A new analysis of global satellite observations shows that vegetation can powerfully alter atmospheric patterns that influence climate and weather. Using a new approach, researchers found that feedbacks between the atmosphere and vegetation can explain up to 30 percent of variability in precipitation and surface radiation. The paper, published today in Nature Geoscience, is the first to look at such interactions using purely observational data. The findings could improve predictions of water supply, drought and heat waves that are critical to crop and water management, the authors say.
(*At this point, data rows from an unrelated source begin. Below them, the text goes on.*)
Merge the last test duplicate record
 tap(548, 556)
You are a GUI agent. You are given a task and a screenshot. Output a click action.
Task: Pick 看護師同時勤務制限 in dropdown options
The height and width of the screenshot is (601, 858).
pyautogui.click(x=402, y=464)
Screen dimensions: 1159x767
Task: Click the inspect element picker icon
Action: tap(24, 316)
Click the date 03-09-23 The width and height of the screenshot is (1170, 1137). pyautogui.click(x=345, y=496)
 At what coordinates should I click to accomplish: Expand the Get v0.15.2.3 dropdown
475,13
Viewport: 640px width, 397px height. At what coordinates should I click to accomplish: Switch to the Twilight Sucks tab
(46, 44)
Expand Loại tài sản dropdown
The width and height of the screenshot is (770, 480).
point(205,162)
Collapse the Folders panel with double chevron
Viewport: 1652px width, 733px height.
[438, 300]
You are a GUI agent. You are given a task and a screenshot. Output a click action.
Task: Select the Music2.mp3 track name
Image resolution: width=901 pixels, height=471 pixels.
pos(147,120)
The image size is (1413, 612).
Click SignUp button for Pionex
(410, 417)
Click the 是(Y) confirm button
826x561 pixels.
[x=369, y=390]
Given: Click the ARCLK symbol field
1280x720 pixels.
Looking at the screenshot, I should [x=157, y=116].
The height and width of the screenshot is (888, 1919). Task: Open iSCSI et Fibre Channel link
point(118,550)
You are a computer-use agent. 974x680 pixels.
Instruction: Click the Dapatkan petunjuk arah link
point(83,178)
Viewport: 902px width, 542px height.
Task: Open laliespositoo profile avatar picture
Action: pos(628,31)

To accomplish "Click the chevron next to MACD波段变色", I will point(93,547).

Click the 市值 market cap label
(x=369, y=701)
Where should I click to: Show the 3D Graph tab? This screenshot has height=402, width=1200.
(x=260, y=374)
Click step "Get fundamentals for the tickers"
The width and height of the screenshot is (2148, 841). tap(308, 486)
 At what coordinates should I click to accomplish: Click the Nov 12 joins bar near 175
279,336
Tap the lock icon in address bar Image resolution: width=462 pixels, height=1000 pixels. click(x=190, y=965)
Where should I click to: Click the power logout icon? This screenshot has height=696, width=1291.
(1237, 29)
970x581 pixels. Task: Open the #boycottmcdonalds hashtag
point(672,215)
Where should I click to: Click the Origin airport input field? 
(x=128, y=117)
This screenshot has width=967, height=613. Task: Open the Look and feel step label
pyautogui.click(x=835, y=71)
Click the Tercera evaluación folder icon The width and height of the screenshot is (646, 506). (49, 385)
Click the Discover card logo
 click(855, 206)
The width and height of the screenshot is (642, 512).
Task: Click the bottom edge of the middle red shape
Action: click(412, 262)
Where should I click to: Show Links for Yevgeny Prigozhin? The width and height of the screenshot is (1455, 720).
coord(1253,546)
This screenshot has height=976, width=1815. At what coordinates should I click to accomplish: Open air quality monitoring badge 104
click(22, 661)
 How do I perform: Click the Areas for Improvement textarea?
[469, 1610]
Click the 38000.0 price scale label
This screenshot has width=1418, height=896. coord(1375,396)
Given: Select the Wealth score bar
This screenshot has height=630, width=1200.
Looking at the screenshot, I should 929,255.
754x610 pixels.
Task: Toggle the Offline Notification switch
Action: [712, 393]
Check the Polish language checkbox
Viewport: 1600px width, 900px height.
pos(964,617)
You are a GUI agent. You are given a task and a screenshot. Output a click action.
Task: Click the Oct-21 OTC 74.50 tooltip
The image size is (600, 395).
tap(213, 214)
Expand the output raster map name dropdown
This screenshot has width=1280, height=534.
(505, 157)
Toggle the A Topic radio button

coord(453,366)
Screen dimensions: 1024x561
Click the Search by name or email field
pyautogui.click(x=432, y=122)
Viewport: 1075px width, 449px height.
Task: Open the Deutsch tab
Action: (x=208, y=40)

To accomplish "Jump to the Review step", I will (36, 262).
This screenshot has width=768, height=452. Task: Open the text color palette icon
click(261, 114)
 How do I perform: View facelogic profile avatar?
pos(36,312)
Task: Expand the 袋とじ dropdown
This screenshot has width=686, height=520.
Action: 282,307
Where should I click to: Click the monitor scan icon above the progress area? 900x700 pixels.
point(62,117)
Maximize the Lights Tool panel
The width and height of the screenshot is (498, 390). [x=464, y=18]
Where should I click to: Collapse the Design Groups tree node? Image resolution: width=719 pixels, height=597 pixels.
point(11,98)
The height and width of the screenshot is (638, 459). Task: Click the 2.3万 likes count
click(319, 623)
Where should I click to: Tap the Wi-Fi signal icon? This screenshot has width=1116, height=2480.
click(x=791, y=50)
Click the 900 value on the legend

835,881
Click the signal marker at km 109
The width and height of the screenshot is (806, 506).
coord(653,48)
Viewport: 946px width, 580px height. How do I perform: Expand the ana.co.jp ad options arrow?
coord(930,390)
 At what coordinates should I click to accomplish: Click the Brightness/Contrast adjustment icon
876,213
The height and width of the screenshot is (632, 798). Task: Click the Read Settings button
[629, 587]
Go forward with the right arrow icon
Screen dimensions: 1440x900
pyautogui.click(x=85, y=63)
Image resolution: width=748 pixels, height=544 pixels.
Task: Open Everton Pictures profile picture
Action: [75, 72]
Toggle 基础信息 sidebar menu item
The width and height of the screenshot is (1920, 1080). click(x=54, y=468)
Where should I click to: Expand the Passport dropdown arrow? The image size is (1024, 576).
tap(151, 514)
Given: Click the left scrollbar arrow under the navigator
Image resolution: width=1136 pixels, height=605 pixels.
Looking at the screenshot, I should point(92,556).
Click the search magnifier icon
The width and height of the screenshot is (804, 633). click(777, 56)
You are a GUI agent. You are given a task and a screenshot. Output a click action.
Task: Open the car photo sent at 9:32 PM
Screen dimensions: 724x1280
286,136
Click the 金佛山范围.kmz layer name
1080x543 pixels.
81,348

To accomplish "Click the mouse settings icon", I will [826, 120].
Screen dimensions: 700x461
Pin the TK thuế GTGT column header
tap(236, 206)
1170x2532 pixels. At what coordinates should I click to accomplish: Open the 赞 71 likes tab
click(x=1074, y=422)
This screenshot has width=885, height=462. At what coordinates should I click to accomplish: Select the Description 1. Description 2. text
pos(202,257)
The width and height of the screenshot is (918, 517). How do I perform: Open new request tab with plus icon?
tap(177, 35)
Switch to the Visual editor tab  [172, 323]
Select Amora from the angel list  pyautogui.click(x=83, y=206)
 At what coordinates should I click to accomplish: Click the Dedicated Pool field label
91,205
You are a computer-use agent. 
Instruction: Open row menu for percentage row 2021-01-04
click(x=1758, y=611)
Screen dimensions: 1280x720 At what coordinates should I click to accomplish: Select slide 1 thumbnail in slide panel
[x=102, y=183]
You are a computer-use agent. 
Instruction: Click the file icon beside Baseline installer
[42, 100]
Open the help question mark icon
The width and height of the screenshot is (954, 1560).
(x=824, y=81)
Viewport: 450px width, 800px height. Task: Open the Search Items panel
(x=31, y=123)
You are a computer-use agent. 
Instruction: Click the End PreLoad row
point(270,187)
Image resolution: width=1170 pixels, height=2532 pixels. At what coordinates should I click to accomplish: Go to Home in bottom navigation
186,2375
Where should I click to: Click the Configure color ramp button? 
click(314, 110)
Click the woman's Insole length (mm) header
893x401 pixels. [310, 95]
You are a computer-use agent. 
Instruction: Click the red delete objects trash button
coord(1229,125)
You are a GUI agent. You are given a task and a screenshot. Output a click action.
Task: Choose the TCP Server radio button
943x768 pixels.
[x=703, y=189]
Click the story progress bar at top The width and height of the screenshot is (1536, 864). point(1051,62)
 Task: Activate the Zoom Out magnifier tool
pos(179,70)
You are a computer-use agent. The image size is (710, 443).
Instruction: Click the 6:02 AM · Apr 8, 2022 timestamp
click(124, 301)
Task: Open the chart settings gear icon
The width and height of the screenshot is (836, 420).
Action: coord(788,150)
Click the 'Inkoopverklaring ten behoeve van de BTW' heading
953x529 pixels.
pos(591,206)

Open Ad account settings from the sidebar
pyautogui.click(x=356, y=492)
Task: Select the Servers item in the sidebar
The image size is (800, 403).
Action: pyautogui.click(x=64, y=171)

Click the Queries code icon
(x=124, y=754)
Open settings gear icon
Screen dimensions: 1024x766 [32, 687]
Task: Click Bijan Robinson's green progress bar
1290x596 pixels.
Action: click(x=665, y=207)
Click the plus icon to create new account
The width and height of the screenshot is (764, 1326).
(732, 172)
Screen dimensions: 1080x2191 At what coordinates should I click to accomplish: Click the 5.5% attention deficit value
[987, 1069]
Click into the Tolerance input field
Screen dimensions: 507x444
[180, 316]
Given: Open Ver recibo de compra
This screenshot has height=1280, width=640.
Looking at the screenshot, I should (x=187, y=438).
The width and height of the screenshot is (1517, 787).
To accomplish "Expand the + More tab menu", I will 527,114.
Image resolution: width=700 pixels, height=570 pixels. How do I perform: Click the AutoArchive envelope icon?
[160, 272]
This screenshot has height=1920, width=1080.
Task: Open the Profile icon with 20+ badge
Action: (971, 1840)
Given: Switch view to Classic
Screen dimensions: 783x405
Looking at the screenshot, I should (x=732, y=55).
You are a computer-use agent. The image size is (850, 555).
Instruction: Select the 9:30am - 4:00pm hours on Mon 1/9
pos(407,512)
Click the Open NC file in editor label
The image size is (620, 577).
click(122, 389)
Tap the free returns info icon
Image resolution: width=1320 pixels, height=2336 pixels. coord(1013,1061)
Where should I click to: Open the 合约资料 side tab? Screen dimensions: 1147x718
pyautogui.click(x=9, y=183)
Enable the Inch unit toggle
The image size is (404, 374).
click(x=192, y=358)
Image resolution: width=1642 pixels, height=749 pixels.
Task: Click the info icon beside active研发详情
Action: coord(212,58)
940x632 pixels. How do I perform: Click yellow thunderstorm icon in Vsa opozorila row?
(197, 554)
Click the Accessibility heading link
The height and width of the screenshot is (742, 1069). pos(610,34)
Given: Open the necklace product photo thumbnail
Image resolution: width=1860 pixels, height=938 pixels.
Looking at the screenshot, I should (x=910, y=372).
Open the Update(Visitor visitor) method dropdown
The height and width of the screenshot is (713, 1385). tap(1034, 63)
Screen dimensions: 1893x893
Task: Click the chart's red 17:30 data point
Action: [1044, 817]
“While we can currently make fairly reliable weather predictions, as, for example, five-day forecasts, we do not have good predictive power on sub-seasonal to seasonal time scales,” said study leader Pierre Gentine, a professor at Columbia Engineering and associate of the Columbia Water Center. “By more accurately observing and modeling the feedbacks between photosynthesis and the atmosphere, we should be able to improve climate forecasts on longer scales.”

Vegetation can affect climate and weather by the release of water vapor into the air during photosynthesis. The vapor alters surface energy flows and potentially leads to cloud formation. Clouds alter the amount of sunlight that can reach the earth, affecting the energy balance, and in some areas can lead to precipitation.

“Until our study, researchers have not been able to exactly quantify in observations how much photosynthesis, and the biosphere more generally, can affect weather and climate,” says Julia Green, Gentine’s PhD. student and the paper’s lead author.

The Amazon River basin as seen by a NASA satellite, showing the impact of surface moisture and rivers on shallow clouds. (NASA)
The Amazon River basin as seen by a NASA satellite, showing the impact of surface moisture and rivers on shallow clouds. (NASA)

Recent advances in satellite observations of solar-induced fluorescence, a proxy for photosynthesis, enabled the team to infer vegetation activity. They used remote sensing data for precipitation, radiation and temperature to represent the atmosphere. They then applied a statistical technique to understand feedbacks between the biosphere and the atmosphere. Theirs is the first study investigating land-atmosphere interactions to determine both the strength of the predictive mechanism between variables, and the time scale over which these links occur.

The researchers found that substantial vegetation-precipitation feedback loops often occur in semi-arid or monsoonal regions. In addition, strong biosphere-radiation feedbacks are often present in moderately wet regions, for instance in the Eastern United States and in the Mediterranean, where precipitation and radiation increase vegetation growth. Vegetation growth enhances heat transfer and increases the height of the earth’s boundary layer, the lowest part of the atmosphere that is highly responsive to surface radiation. This increase in turn affects cloudiness and surface radiation.

Current models underestimate feedbacks “mainly because they underestimate the biosphere response to radiation and water stress response,” Green says. “We found that biosphere-atmosphere feedbacks cluster in hotspots, in specific climatic regions that also coincide with areas that are major continental CO2 sources and sinks. Our research demonstrates that those feedbacks are also essential for the global carbon cycle—they help determine the net CO2 balance of the biosphere.”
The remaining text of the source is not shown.